### [Requirement]
Write down every entry below once more, exactly.

Start of Block

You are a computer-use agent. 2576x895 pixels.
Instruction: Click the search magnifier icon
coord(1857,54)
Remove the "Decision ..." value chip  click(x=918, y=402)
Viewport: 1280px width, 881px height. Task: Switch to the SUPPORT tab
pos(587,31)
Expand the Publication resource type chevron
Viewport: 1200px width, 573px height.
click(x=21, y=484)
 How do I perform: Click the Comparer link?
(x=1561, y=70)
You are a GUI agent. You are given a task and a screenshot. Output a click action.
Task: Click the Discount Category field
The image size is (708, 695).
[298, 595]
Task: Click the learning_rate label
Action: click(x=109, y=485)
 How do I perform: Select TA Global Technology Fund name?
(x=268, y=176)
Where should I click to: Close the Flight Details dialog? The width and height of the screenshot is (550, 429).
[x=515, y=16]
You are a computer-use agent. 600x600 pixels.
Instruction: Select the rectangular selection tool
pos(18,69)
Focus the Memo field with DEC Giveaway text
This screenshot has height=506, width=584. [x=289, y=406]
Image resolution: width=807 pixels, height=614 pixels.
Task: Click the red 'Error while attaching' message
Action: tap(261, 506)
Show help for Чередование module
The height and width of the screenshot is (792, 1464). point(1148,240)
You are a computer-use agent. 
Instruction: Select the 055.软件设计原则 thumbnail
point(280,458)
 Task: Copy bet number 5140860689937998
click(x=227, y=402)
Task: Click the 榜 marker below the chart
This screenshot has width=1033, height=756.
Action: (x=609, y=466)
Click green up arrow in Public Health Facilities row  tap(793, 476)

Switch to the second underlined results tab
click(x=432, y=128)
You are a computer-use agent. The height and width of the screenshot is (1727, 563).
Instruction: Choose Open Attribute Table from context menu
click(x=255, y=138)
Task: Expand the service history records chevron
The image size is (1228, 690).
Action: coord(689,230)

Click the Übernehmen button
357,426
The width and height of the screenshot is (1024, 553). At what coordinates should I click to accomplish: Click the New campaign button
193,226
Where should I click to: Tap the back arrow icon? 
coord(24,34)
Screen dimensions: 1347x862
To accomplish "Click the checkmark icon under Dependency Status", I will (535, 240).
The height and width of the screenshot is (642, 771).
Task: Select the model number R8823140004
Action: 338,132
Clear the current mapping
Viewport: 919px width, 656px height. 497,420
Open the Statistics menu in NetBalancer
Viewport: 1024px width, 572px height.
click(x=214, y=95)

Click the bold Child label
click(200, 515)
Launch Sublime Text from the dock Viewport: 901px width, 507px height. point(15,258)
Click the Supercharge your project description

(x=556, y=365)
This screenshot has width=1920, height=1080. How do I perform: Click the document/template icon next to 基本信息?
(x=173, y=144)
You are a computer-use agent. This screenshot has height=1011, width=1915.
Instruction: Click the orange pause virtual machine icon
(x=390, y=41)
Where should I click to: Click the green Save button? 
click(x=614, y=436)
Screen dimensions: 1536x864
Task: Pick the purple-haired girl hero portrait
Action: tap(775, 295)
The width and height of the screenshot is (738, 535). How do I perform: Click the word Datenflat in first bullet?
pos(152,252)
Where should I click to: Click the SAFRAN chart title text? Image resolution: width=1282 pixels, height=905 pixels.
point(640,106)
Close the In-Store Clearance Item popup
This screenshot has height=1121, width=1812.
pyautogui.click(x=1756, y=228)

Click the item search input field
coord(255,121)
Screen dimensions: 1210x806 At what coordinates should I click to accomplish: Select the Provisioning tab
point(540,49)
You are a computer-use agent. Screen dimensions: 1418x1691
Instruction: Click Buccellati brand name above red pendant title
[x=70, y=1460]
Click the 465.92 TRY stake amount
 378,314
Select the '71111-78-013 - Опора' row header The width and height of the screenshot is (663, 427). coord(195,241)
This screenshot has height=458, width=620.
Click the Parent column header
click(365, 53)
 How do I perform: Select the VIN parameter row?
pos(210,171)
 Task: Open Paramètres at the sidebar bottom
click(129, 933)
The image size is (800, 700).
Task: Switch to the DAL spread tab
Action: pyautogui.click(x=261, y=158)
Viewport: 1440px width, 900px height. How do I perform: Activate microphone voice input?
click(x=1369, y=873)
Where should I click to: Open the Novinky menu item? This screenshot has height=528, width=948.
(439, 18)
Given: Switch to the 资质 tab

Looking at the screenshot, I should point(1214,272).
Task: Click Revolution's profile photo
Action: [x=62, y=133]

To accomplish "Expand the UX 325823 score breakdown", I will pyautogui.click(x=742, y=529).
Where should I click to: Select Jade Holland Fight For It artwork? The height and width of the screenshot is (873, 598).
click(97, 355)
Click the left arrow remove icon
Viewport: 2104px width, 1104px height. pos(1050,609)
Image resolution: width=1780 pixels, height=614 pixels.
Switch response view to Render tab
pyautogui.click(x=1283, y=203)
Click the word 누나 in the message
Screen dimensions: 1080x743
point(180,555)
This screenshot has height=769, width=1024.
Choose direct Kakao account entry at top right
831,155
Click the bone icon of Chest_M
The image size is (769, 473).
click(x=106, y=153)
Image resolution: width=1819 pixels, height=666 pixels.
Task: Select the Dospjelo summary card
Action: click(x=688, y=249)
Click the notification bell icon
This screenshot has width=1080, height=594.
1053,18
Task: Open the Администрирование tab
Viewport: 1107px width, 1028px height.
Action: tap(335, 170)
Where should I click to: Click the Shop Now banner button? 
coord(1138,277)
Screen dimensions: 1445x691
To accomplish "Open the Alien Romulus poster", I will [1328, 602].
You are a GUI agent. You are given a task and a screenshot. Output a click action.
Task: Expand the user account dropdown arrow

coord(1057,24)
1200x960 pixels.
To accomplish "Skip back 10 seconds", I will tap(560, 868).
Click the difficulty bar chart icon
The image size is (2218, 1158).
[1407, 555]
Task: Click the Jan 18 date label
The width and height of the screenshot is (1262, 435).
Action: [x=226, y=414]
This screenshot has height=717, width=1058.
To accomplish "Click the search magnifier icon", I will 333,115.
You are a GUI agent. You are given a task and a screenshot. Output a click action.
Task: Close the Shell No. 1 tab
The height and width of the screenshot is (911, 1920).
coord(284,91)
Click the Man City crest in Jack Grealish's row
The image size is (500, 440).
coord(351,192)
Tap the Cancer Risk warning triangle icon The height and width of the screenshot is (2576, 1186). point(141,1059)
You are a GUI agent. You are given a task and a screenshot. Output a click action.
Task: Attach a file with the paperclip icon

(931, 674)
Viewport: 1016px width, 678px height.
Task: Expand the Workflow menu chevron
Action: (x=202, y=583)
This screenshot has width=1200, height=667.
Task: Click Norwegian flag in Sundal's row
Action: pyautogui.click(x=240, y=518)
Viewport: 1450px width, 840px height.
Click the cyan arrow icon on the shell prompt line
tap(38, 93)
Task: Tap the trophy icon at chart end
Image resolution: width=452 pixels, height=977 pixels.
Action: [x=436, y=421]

End of Block

### [Result of this exercise]
You are a computer-use agent. 2576x895 pixels.
Instruction: Click the search magnifier icon
coord(1857,54)
Remove the "Decision ..." value chip  click(x=918, y=402)
Viewport: 1280px width, 881px height. Task: Switch to the SUPPORT tab
pos(587,31)
Expand the Publication resource type chevron
Viewport: 1200px width, 573px height.
click(x=21, y=484)
 How do I perform: Click the Comparer link?
(x=1561, y=70)
You are a GUI agent. You are given a task and a screenshot. Output a click action.
Task: Click the Discount Category field
The image size is (708, 695).
[298, 595]
Task: Click the learning_rate label
Action: click(x=109, y=485)
 How do I perform: Select TA Global Technology Fund name?
(x=268, y=176)
Where should I click to: Close the Flight Details dialog? The width and height of the screenshot is (550, 429).
[x=515, y=16]
You are a computer-use agent. 600x600 pixels.
Instruction: Select the rectangular selection tool
pos(18,69)
Focus the Memo field with DEC Giveaway text
This screenshot has height=506, width=584. [x=289, y=406]
Image resolution: width=807 pixels, height=614 pixels.
Task: Click the red 'Error while attaching' message
Action: tap(261, 506)
Show help for Чередование module
The height and width of the screenshot is (792, 1464). point(1148,240)
You are a computer-use agent. 
Instruction: Select the 055.软件设计原则 thumbnail
point(280,458)
 Task: Copy bet number 5140860689937998
click(x=227, y=402)
Task: Click the 榜 marker below the chart
This screenshot has width=1033, height=756.
Action: (x=609, y=466)
Click green up arrow in Public Health Facilities row  tap(793, 476)

Switch to the second underlined results tab
click(x=432, y=128)
You are a computer-use agent. The height and width of the screenshot is (1727, 563).
Instruction: Choose Open Attribute Table from context menu
click(x=255, y=138)
Task: Expand the service history records chevron
The image size is (1228, 690).
Action: coord(689,230)

Click the Übernehmen button
357,426
The width and height of the screenshot is (1024, 553). At what coordinates should I click to accomplish: Click the New campaign button
193,226
Where should I click to: Tap the back arrow icon? 
coord(24,34)
Screen dimensions: 1347x862
To accomplish "Click the checkmark icon under Dependency Status", I will (535, 240).
The height and width of the screenshot is (642, 771).
Task: Select the model number R8823140004
Action: 338,132
Clear the current mapping
Viewport: 919px width, 656px height. 497,420
Open the Statistics menu in NetBalancer
Viewport: 1024px width, 572px height.
click(x=214, y=95)

Click the bold Child label
click(200, 515)
Launch Sublime Text from the dock Viewport: 901px width, 507px height. point(15,258)
Click the Supercharge your project description

(x=556, y=365)
This screenshot has width=1920, height=1080. How do I perform: Click the document/template icon next to 基本信息?
(x=173, y=144)
You are a computer-use agent. This screenshot has height=1011, width=1915.
Instruction: Click the orange pause virtual machine icon
(x=390, y=41)
Where should I click to: Click the green Save button? 
click(x=614, y=436)
Screen dimensions: 1536x864
Task: Pick the purple-haired girl hero portrait
Action: tap(775, 295)
The width and height of the screenshot is (738, 535). How do I perform: Click the word Datenflat in first bullet?
pos(152,252)
Where should I click to: Click the SAFRAN chart title text? Image resolution: width=1282 pixels, height=905 pixels.
point(640,106)
Close the In-Store Clearance Item popup
This screenshot has height=1121, width=1812.
pyautogui.click(x=1756, y=228)

Click the item search input field
coord(255,121)
Screen dimensions: 1210x806 At what coordinates should I click to accomplish: Select the Provisioning tab
point(540,49)
You are a computer-use agent. Screen dimensions: 1418x1691
Instruction: Click Buccellati brand name above red pendant title
[x=70, y=1460]
Click the 465.92 TRY stake amount
 378,314
Select the '71111-78-013 - Опора' row header The width and height of the screenshot is (663, 427). coord(195,241)
This screenshot has height=458, width=620.
Click the Parent column header
click(365, 53)
 How do I perform: Select the VIN parameter row?
pos(210,171)
 Task: Open Paramètres at the sidebar bottom
click(129, 933)
The image size is (800, 700).
Task: Switch to the DAL spread tab
Action: pyautogui.click(x=261, y=158)
Viewport: 1440px width, 900px height. How do I perform: Activate microphone voice input?
click(x=1369, y=873)
Where should I click to: Open the Novinky menu item? This screenshot has height=528, width=948.
(439, 18)
Given: Switch to the 资质 tab

Looking at the screenshot, I should point(1214,272).
Task: Click Revolution's profile photo
Action: [x=62, y=133]

To accomplish "Expand the UX 325823 score breakdown", I will pyautogui.click(x=742, y=529).
Where should I click to: Select Jade Holland Fight For It artwork? The height and width of the screenshot is (873, 598).
click(97, 355)
Click the left arrow remove icon
Viewport: 2104px width, 1104px height. pos(1050,609)
Image resolution: width=1780 pixels, height=614 pixels.
Switch response view to Render tab
pyautogui.click(x=1283, y=203)
Click the word 누나 in the message
Screen dimensions: 1080x743
point(180,555)
This screenshot has height=769, width=1024.
Choose direct Kakao account entry at top right
831,155
Click the bone icon of Chest_M
The image size is (769, 473).
click(x=106, y=153)
Image resolution: width=1819 pixels, height=666 pixels.
Task: Select the Dospjelo summary card
Action: click(x=688, y=249)
Click the notification bell icon
This screenshot has width=1080, height=594.
1053,18
Task: Open the Администрирование tab
Viewport: 1107px width, 1028px height.
Action: tap(335, 170)
Where should I click to: Click the Shop Now banner button? 
coord(1138,277)
Screen dimensions: 1445x691
To accomplish "Open the Alien Romulus poster", I will [1328, 602].
You are a GUI agent. You are given a task and a screenshot. Output a click action.
Task: Expand the user account dropdown arrow

coord(1057,24)
1200x960 pixels.
To accomplish "Skip back 10 seconds", I will tap(560, 868).
Click the difficulty bar chart icon
The image size is (2218, 1158).
[1407, 555]
Task: Click the Jan 18 date label
The width and height of the screenshot is (1262, 435).
Action: [x=226, y=414]
This screenshot has height=717, width=1058.
To accomplish "Click the search magnifier icon", I will 333,115.
You are a GUI agent. You are given a task and a screenshot. Output a click action.
Task: Close the Shell No. 1 tab
The height and width of the screenshot is (911, 1920).
coord(284,91)
Click the Man City crest in Jack Grealish's row
The image size is (500, 440).
coord(351,192)
Tap the Cancer Risk warning triangle icon The height and width of the screenshot is (2576, 1186). point(141,1059)
You are a GUI agent. You are given a task and a screenshot. Output a click action.
Task: Attach a file with the paperclip icon

(931, 674)
Viewport: 1016px width, 678px height.
Task: Expand the Workflow menu chevron
Action: (x=202, y=583)
This screenshot has width=1200, height=667.
Task: Click Norwegian flag in Sundal's row
Action: pyautogui.click(x=240, y=518)
Viewport: 1450px width, 840px height.
Click the cyan arrow icon on the shell prompt line
tap(38, 93)
Task: Tap the trophy icon at chart end
Image resolution: width=452 pixels, height=977 pixels.
Action: [x=436, y=421]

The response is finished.